In how many lines of the records below does the word "computer" appear? Answer with the number alone.

=== DATA UNDER STUDY ===

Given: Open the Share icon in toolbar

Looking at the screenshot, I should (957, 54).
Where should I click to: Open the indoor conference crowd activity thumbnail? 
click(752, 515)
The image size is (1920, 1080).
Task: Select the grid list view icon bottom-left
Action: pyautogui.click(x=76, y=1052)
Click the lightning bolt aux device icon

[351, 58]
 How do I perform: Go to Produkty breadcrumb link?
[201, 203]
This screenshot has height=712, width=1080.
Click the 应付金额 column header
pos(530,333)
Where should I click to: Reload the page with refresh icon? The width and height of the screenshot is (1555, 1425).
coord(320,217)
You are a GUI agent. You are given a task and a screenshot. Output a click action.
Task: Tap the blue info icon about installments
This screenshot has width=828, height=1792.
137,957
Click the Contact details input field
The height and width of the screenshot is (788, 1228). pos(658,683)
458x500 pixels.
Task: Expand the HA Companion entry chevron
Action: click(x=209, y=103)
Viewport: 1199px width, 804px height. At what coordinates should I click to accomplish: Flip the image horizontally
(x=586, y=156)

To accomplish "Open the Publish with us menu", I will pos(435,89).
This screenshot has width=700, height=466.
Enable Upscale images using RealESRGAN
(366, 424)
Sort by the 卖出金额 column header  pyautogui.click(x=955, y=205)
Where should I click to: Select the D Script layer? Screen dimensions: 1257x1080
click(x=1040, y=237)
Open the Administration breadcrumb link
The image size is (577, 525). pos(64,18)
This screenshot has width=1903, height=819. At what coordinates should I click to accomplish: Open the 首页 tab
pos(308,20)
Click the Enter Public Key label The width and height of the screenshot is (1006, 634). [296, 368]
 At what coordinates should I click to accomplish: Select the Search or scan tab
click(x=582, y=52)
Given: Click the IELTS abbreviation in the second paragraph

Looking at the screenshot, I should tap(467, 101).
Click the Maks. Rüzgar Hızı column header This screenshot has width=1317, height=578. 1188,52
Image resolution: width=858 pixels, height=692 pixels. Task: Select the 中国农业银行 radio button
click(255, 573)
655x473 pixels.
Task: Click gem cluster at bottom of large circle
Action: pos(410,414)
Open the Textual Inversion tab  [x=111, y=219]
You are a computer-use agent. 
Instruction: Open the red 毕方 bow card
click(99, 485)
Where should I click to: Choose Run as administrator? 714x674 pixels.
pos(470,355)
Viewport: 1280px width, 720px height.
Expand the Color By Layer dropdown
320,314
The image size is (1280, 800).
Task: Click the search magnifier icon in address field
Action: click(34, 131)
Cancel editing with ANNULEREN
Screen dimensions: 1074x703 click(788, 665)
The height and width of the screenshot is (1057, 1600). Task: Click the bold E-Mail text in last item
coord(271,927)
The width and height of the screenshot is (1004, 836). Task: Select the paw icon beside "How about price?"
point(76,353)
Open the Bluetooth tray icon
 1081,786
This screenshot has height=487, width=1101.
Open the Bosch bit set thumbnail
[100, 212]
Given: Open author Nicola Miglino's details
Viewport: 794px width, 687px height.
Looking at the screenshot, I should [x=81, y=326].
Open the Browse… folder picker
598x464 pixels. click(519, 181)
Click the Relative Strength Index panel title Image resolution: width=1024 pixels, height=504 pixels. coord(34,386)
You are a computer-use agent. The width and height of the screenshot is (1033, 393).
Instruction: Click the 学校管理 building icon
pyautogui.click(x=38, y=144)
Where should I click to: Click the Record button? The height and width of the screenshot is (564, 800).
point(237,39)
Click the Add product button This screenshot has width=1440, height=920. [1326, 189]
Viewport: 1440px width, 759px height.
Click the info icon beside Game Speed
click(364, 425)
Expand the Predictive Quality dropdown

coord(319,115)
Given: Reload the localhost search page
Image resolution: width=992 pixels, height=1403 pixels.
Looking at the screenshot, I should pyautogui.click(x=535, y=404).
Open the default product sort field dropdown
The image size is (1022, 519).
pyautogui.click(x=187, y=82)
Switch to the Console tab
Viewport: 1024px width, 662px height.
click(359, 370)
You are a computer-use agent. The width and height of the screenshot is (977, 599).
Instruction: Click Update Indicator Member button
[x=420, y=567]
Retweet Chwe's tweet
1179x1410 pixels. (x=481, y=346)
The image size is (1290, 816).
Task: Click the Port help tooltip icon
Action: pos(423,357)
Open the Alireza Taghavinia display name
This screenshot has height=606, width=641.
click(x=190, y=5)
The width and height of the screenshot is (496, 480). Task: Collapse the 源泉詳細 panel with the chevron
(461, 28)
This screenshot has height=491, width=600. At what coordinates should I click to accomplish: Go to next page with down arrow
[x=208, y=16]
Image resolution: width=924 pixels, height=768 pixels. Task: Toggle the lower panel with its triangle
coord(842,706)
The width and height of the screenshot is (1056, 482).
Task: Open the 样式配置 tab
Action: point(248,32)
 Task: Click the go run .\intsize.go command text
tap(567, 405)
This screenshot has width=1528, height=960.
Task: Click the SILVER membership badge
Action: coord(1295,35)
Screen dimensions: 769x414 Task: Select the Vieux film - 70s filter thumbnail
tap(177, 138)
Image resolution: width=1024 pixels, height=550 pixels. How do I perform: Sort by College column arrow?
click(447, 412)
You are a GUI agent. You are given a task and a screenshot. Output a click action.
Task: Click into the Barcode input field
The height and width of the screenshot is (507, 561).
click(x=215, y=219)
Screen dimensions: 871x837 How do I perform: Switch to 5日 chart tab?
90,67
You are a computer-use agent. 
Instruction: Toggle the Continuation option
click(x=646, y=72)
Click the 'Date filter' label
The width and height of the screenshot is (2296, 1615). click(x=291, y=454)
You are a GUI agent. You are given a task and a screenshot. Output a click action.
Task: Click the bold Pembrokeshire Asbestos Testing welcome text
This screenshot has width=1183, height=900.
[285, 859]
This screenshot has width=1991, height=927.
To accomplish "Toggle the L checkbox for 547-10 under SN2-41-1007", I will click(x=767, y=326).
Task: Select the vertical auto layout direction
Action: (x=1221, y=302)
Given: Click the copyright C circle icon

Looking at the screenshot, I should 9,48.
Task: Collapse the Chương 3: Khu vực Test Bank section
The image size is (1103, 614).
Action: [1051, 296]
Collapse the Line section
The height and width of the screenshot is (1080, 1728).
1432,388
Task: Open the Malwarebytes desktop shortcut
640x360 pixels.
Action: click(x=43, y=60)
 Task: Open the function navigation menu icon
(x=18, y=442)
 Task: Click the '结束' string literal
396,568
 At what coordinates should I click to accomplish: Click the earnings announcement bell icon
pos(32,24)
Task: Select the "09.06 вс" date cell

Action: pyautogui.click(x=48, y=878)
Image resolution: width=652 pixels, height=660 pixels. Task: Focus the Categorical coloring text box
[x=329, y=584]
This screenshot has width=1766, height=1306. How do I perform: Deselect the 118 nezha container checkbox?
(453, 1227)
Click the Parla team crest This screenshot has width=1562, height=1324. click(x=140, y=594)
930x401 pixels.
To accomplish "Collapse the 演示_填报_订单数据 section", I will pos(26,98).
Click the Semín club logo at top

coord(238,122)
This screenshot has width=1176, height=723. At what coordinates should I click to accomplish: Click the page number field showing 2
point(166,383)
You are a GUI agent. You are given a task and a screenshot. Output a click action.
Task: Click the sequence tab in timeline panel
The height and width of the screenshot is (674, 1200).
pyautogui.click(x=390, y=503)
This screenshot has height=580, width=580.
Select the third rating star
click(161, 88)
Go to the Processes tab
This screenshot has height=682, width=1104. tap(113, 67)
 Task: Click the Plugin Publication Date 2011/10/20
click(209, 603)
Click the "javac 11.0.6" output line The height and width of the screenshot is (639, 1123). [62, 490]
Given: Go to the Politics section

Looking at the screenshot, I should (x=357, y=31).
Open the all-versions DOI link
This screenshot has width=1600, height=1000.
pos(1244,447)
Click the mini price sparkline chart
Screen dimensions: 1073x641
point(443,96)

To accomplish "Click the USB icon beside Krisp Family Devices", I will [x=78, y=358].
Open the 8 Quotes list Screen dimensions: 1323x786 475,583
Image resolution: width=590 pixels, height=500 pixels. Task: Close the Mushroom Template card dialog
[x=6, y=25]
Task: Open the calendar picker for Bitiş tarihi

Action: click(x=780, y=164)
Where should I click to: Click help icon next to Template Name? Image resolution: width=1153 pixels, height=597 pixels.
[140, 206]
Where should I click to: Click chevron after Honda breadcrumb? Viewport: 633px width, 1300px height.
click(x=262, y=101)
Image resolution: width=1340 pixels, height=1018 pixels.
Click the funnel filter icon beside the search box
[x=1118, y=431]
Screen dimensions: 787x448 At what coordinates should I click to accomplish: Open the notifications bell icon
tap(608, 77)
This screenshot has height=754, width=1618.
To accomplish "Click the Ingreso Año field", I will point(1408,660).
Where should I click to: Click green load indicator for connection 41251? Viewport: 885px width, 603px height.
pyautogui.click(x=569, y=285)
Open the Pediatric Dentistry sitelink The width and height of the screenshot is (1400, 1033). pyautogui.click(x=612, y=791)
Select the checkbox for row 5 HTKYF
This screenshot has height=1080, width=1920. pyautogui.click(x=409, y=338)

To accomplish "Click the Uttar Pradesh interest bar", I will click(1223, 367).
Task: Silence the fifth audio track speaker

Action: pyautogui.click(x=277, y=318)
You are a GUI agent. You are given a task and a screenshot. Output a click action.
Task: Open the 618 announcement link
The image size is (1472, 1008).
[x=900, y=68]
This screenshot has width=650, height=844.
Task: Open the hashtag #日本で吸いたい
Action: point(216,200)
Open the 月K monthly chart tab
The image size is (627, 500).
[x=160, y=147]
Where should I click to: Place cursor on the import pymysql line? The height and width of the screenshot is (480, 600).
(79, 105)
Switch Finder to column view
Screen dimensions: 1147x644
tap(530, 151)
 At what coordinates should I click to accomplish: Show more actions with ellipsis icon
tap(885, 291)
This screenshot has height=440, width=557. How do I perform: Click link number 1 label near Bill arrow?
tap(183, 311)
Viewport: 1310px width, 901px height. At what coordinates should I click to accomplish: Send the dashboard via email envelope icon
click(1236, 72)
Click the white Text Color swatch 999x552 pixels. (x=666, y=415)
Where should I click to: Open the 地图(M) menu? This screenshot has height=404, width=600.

===

### TASK RESPONSE
4